Cleveland Metropolitan Bar Association President Ian Friedman, the defense attorney in the case, said that the prosecution’s test for just “the presence of THC” was insufficient because the state’s hemp law allows industrial hemp to contain 0.3 percent THC and the tests did not show THC levels.
“If you don’t get the concentration correct, you’re not going to be able to establish what it is,” Friedman said in the report, adding that it would be dangerous for prosecutors to convict someone without proving that the substance was, in fact, illegal.
“The precedent that they set carries forward on all sorts of cases, right?

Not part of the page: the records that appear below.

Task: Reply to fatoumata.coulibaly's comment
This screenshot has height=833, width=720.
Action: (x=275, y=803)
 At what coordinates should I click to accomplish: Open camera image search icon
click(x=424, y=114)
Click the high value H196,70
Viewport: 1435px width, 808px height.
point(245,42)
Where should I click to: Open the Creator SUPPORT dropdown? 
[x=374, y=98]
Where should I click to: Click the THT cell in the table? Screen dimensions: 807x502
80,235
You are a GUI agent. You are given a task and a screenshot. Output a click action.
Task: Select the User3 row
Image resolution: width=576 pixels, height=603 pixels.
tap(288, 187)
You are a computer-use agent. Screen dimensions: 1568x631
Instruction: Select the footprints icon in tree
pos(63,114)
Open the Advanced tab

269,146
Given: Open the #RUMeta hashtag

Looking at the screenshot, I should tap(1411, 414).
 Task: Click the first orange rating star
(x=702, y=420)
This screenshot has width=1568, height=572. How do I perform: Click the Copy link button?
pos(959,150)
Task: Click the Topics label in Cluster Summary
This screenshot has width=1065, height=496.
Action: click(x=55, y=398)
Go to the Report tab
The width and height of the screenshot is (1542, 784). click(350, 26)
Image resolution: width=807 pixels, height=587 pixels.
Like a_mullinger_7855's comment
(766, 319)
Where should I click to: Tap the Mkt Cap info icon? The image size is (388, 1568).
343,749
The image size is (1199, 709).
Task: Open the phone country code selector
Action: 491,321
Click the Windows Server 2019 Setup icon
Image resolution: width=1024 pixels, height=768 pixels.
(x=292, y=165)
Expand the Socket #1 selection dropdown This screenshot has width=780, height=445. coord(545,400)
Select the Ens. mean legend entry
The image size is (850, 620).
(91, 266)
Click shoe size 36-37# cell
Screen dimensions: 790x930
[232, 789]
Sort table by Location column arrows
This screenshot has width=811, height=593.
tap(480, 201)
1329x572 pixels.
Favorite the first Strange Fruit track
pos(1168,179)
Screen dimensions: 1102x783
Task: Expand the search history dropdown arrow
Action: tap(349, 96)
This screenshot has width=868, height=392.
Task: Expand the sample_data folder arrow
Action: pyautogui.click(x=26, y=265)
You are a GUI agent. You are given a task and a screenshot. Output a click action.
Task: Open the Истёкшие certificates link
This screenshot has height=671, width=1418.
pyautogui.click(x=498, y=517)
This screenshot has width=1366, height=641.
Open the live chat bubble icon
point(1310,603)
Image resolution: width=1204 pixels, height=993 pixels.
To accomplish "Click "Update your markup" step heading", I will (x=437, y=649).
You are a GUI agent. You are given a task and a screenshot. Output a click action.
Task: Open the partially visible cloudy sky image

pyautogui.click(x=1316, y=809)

So, you want to make sure that you’re holding the state to its burden.” – Friedman, to News 5
In August, state Attorney General David Yost warned prosecutors that the legislative changes made quantitative analyses “necessary to ensure the THC content exceeds the statutory 0.3 percent level. In that memo, Yost said that law enforcement agencies should “suspend any identification” of cannabis testing in local jurisdictions because those methods “do not quantify THC content,” and not to “indict any cannabis-related items” prior to crime laboratories being able to perform the concentration tests.
Yost’s office has announced a $50,000 grant for agencies to send cannabis samples to out-of-state labs that can perform the testing and that $1,820 has been used from that grant.
On Monday, Rocky River police told News 5 that Cleveland Browns running back Kareem Hunt was not cited for cannabis possession last week due to Ohio‘s hemp legalization laws. In a statement, the Rocky River Police Department said that the law changes “have created challenges in prosecuting marijuana possession offenses” and that many municipalities are not issuing citations for low-level possession as a result of the reforms.